===== Passage =====

Home Page: https://csurfer.github.io/pypette

License: MIT License

Python 100.00%
python threads multiprocessing multithreading

pypette's Introduction

pypiv pyv Build Status Coverage Status License


pypette (to be read as pipette) is a module which makes building pipelines ridiculously simple, allowing users to control the flow with minimal instructions.

Features

  • Ridiculously simple interface.
  • Ability to view pipeline structure within the comfort of a terminal.
  • Run pipeline in exception resilient way if needed.
  • Create dependencies on pipelines easily.
  • Generate a easy to view/understand report within the comfort of a terminal.

Setup

Using pip

pip install pypette

Directly from the repository

git clone https://github.com/csurfer/pypette.git
python pypette/setup.py install

Documentation

Detailed documentation can be found at https://csurfer.github.io/pypette

Structures

Job

The basic unit of execution, say a python method or a callable.

from pypette import Job

def print_hello():
    print("Hello!")

def print_hello_msg(msg):
    print("Hello " + msg + "!")

# Job without arguments
j1 = Job(print_hello)

# Job with arguments specified as argument list
j2 = Job(print_hello_msg, args=("pypette is simple",))

# Job with arguments specified as key word arguments
j3 = Job(print_hello_msg, kwargs={"msg":"pypette is simple"})

BashJob

The basic unit of execution, which runs a bash command.

from pypette import BashJob

# Job with bash commands
b1 = BashJob(['ls', '-l'])
b2 = BashJob(['pwd'])

Pipe

Structure to specify the flow in which the jobs need to be executed. The whole interface consists of only 4 methods.

from pypette import Pipe

# 1. Create a new Pipe
p = Pipe('TestPipe')

# 2. Add jobs to execute. (Assuming job_list is a list of python/bash jobs)

# To run the jobs in job_list in order one after the other where each job waits
# for the job before it to finish.
p.add_jobs(job_list)

# To run the jobs in job_list parallelly and run the next step only after all
# jobs in job list finish.
p.add_jobs(job_list, run_in_parallel=True)

# Add jobs in a builder format.
p.add_stage(job1).add_stage(job2) # To add jobs in series.
p.add_stage(job1, job2) # To add jobs in parallel.

Building complex pipelines

Jobs submitted to pipeline should be callables i.e. structures which can be run. This means python methods, lambdas etc qualify.

What about Pipe itself?

=====

## Tasks for this exercise
**1)** Summarize the pypette documentation in two sentences.
**2)** Pick up the pypette documentation after its final line and keep writing in the same style.

===== Provided data =====

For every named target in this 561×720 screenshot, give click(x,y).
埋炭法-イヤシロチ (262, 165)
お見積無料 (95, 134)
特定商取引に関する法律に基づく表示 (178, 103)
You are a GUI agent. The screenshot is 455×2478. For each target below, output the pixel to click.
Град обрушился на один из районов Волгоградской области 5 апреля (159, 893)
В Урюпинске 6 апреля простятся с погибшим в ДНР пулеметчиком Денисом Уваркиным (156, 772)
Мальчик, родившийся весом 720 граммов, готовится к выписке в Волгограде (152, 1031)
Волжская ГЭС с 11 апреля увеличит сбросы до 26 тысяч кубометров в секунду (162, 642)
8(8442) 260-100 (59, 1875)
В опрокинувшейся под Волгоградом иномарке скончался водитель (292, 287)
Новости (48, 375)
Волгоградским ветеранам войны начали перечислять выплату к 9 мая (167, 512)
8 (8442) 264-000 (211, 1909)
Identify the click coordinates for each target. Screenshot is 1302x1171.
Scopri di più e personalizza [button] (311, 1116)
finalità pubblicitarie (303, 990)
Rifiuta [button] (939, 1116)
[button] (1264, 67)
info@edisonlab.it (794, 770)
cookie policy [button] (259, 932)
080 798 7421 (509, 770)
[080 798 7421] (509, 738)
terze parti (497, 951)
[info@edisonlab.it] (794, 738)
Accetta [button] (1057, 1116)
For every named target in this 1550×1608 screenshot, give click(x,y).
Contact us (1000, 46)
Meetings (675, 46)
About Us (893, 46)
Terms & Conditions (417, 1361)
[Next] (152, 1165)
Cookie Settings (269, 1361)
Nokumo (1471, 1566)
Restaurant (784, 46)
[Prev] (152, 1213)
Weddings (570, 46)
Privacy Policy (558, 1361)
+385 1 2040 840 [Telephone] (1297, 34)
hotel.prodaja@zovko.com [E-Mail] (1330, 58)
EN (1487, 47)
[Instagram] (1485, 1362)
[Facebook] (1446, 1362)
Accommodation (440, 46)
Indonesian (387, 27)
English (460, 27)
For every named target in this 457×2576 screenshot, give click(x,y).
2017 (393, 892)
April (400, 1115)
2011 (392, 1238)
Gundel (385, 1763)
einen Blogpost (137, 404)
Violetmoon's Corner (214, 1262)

=====

## Expected results
**1)** pypette is a module that makes building pipelines simple: Job wraps a Python callable, BashJob runs a bash command, and a Pipe, whose interface consists of four methods, arranges jobs to run in series or in parallel. It can be installed with pip or directly from the repository, and its features include viewing pipeline structure and reports in a terminal, exception-resilient runs, and easy dependencies on pipelines.

**2)**
Of course, it is a callable and you can submit a pipe object to be run along with regular jobs. This way you can build small pipelines which achieve a specific task and then combine them to create more complex pipelines.

from pypette import BashJob, Job, Pipe

def welcome():
    print("Welcome user!")

def havefun():
    print("Have fun!")

def goodbye():
    print("Goodbye!")

# Build a simple pipeline
p1 = Pipe('Fun')
p1.add_jobs([
    Job(havefun),
])

# Include simple pipeline into a complicated pipeline
p2 = Pipe('Overall')
p2.add_jobs([
    Job(welcome),
    p1,
    Job(goodbye),
    BashJob(['ls', '-l']),
    BashJob(['pwd'])
])

p2.run() # This first runs welcome, then runs p1 pipeline then runs goodbye.

Example pipeline

An example pipeline and its code are included in examples folder.

Visualizing the pipeline using graph()

Pipeline objects have a method called graph() which helps visualize the pipeline within the comfort of your terminal. The graph is recursive in nature and it visualizes everything that will be run if we call run() on the pipe object.

Visualizing the top-level pipeline in examples/basic.py led to the following visualization.

Running the entire pipeline.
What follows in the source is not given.